Pork industry calls for changes to loan program so more farms qualify
The National Pork Producers Council (NPPC) is urging Congress to raise the employee cap on qualifying businesses from 500 to 1,500 employees to expand its industry’s access to small business loan programs.
About 10,000 family hog farms, which are experiencing plummeting hog values during the coronavirus pandemic, have been left out of the Small Business Administration (SBA) loan programs, according to NPPC.
Hog farmers will lose nearly $37 per hog, which is about $5 billion collectively, for the rest of the year, according to NPPC data released on Tuesday. Prior to the coronavirus, industry analysts forecasted earnings of about $10 per hog on average for 2020.
“COVID-19 has had a sudden and devastating impact on US hog farmers. We are in crisis and need immediate government intervention,” NPPC President Howard “A.V.” Roth said on a call with reporters on Tuesday.

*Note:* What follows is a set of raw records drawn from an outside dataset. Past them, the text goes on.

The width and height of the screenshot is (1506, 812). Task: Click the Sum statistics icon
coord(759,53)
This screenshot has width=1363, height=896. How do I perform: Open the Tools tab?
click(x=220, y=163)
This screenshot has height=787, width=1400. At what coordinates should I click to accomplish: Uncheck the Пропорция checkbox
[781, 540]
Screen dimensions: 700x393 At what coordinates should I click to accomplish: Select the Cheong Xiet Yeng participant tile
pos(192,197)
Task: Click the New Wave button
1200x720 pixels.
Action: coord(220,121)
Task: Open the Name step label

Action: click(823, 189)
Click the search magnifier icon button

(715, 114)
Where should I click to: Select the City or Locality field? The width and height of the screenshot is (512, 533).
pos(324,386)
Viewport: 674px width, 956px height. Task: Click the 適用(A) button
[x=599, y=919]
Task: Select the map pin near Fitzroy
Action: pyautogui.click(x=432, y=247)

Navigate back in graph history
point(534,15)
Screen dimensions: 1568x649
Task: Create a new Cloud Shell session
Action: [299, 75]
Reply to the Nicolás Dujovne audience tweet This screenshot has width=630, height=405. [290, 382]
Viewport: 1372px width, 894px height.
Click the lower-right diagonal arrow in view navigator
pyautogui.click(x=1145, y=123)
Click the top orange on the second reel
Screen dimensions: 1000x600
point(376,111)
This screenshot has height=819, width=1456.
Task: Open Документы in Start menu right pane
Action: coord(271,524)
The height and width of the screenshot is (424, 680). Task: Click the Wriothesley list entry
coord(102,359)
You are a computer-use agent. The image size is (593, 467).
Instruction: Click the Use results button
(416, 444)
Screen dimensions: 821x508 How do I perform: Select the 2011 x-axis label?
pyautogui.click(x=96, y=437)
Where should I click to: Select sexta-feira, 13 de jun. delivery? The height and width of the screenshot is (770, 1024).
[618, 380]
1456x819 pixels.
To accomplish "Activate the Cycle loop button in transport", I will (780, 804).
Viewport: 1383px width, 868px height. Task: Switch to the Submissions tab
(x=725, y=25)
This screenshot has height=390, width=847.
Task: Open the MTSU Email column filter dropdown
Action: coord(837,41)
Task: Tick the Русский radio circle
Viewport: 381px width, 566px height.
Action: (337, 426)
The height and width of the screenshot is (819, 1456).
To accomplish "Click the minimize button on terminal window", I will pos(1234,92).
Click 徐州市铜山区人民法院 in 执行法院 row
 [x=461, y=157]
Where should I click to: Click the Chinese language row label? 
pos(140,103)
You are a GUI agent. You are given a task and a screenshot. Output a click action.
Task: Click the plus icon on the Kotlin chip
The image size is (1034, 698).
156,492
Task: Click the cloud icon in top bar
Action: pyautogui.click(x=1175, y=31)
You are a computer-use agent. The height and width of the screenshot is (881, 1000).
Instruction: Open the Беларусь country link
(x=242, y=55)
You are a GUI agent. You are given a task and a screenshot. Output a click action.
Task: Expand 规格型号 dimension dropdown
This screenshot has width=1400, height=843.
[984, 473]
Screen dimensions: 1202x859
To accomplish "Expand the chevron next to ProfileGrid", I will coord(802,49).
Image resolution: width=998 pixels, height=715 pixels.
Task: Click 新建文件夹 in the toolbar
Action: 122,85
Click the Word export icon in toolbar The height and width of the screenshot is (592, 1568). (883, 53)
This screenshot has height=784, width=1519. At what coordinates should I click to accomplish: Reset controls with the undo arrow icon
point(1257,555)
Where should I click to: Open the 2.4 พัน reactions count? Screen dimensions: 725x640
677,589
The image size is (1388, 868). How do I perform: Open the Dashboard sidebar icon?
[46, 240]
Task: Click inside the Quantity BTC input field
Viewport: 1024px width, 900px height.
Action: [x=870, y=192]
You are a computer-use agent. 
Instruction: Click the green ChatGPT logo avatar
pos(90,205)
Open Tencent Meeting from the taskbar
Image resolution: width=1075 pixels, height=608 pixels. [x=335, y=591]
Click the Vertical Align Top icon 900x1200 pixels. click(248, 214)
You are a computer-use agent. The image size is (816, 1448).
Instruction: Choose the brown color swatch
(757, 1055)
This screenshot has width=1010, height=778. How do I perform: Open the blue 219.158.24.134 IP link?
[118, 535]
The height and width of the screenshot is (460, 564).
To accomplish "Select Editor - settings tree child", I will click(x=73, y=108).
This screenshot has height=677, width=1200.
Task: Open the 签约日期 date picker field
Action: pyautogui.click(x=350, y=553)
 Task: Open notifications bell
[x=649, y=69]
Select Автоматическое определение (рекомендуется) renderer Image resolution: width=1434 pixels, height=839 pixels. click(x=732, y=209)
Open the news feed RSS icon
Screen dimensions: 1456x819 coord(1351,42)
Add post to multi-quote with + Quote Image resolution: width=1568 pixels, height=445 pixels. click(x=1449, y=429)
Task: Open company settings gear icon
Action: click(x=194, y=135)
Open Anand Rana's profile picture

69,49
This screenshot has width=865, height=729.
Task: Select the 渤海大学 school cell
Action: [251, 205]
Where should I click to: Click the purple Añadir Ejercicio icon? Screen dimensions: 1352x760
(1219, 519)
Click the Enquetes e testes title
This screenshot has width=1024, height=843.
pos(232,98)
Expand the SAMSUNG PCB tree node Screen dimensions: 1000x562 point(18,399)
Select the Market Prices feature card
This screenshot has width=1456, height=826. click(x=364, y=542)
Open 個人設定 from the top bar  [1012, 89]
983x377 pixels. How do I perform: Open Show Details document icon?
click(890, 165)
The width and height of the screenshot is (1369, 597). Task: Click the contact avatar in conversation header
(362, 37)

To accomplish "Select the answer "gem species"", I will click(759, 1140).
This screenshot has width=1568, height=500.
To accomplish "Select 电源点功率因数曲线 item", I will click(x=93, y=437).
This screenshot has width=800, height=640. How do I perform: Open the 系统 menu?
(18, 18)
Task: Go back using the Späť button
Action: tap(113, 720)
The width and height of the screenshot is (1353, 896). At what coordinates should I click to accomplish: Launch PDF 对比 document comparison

Pork processor Smithfield Foods closed its Sioux Falls, S.D., pork processing facility “until further notice.” Smithfield is the world’s biggest pork processor and the closed plant accounts for up to 5 percent of U.S. pork production.
The coronavirus has exacerbated an existing harvest facility capacity challenge due to a labor shortage in the U.S. and created a surplus of pigs that has caused hog values to plunge, and the shuttering of restaurants during the shutdown has crashed demand and overwhelmed the cold storage of meat.
NPPC is also seeking over $1 billion in Agriculture Department purchases of pork products and payments to producers to clear out a backed-up meat supply, as well as direct payments to producers without eligibility restrictions and for agricultural businesses to be eligible for the Economic Injury Disaster Loan program.